Stallings joined the Tracy Nelsonfronted San Francisco collective Mother Earth, and his vocal and sax contributions to their vibrant third album
Make a Joyful Noise
(Wounded Bird, 1968) lifted this record well into the album listings. Although the melodic saxophonist also worked in the jazz and light-orchestral fields, his sound became instantly recognisable within the recordings of rock and R & B artists like Jerry Garcia, Elvin Bishop, Gladys Knight, The Temptations, The Four Tops and Boz Scaggs during a long and varied career. In the mid-nineties, Stallings gained his longest rock ‘n’ roll tenure with ‘bar-band-made-good’ Huey Lewis & The News, touring the band’s
Four Chords and Several Years Ago
(1994) and earning his first recording credit with the group on its subsequent greatest hits collection. (His first studio album with Huey Lewis was 2001’s
Plan B.)
Although the San Francisco unit were well past their commercial peak by now, Stallings proved a popular figure in live performance.
‘He was as sweet as his own sweet tone.’
Huey Lewis on Ron Stallings
In his final years, Ron Stallings – who had stayed put in his beloved San Francisco – also fronted his own longstanding Latin-jazz group Que Calor and was a respected member of the La Peña International Orchestra. The musician passed away following a battle with multiple myeloma.
Thursday 30
Steingrim Torson
(Trondheim, Norway, 1983)
Celestial Bloodshed
(Various acts)
Another stirring in the world of Norwegian black metal … Peddling familiar lyrical themes of Satanism and doom, Celestial Bloodshed emerged at the start of the century fronted by the imposing figure of Steingrim Torson, a character who tended to reappear under a variety of aliases with other dark acts. By the time Celestial Bloodshed had issued their highly rated first full-length album
Cursed, Scarred and Forever Possessed
(Debemur Morti, 2008), Torson had already appeared at the fore with Selvhat, Miseria X, Kaosritual and Unbeing, among a bewildering array of other bands. The singer’s last recorded outing was with Slagmaur, whose
Von Rov Shelter
(Osmose, 2009) was to emerge after his unexpected death.

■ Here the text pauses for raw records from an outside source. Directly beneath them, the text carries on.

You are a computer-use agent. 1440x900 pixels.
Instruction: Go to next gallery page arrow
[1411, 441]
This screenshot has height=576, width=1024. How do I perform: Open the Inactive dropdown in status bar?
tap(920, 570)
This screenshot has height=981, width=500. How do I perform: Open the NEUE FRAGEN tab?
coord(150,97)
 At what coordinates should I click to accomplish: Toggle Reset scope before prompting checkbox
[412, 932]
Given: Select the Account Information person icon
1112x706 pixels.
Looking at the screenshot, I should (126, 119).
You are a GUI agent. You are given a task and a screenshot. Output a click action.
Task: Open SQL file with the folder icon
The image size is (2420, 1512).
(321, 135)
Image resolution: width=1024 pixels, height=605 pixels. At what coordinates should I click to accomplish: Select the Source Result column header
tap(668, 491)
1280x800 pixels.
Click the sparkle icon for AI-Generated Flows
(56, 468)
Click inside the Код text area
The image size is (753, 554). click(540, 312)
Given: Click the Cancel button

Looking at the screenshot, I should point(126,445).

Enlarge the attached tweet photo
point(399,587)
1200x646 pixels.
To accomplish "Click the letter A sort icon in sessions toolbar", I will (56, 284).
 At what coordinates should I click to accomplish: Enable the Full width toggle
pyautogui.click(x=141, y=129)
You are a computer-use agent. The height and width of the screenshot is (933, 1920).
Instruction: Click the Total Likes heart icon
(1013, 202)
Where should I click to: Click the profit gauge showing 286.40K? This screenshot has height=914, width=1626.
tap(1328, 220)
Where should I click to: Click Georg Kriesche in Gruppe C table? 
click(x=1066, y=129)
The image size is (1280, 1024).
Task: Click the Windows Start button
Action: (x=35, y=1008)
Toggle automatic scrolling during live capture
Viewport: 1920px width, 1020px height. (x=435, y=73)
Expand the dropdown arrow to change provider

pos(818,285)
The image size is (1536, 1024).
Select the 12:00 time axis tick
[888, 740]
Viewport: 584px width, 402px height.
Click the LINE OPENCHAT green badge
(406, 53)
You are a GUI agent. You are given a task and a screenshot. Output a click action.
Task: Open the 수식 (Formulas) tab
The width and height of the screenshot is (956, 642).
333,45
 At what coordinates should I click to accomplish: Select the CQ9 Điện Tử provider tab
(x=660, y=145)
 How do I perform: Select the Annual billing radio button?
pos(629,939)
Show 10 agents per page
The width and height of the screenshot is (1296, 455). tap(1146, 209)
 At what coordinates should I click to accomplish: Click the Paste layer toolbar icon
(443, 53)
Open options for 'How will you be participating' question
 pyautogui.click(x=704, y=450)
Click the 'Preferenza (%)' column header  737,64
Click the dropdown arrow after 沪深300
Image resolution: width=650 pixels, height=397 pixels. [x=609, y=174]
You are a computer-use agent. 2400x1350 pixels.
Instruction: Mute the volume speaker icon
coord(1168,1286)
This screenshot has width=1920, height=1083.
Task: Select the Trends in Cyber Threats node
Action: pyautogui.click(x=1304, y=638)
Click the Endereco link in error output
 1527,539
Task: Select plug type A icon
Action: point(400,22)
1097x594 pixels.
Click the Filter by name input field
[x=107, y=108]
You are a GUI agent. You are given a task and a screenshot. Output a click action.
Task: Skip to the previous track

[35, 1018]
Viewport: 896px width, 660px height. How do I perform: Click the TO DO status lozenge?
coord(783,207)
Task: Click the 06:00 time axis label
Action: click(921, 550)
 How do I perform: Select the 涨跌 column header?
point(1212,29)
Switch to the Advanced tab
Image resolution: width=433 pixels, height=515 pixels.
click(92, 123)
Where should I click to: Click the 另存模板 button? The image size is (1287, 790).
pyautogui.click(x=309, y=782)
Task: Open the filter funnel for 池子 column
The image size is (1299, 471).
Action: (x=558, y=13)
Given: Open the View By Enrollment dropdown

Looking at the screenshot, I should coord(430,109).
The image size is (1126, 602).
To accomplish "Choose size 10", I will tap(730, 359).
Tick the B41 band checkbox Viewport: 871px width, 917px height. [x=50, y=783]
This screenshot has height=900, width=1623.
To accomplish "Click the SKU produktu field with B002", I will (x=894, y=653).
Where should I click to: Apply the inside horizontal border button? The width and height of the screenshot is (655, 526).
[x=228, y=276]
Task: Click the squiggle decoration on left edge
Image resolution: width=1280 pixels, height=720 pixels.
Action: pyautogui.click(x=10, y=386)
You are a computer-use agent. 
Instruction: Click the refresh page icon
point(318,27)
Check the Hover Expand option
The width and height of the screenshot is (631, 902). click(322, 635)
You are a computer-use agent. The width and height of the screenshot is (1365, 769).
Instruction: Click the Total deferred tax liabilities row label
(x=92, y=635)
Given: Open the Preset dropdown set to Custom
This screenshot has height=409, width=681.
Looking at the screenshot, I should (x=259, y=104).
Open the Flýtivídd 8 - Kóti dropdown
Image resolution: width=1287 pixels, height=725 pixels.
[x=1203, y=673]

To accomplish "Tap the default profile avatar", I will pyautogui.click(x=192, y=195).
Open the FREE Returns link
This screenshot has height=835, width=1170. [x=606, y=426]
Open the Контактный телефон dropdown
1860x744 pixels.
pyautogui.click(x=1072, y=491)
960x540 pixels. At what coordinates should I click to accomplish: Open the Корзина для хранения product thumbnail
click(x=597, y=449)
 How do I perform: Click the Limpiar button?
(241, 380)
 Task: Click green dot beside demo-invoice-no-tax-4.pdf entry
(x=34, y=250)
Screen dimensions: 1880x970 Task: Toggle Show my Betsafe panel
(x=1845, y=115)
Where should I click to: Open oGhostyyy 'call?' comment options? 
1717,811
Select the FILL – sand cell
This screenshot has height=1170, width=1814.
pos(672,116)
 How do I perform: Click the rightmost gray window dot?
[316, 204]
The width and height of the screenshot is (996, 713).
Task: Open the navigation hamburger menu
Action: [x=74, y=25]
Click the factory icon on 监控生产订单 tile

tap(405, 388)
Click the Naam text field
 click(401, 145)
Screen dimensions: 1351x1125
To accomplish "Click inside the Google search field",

Steingrim Torson’s life came to an abrupt end in the district of Byasen, Trondheim, following an alleged ‘dispute’ with his best friend. The shooting occurred at the apartment of the suspect, who was at some pains to explain that the firing of the gun was purely an ‘accident’. Police experts tended to view the situation somewhat differently, however, suggesting that all evidence pointed to a murder. The singer’s demise was met by an outpouring of grief from many black-metal followers doubtless briefly compromised in their pro-death leanings.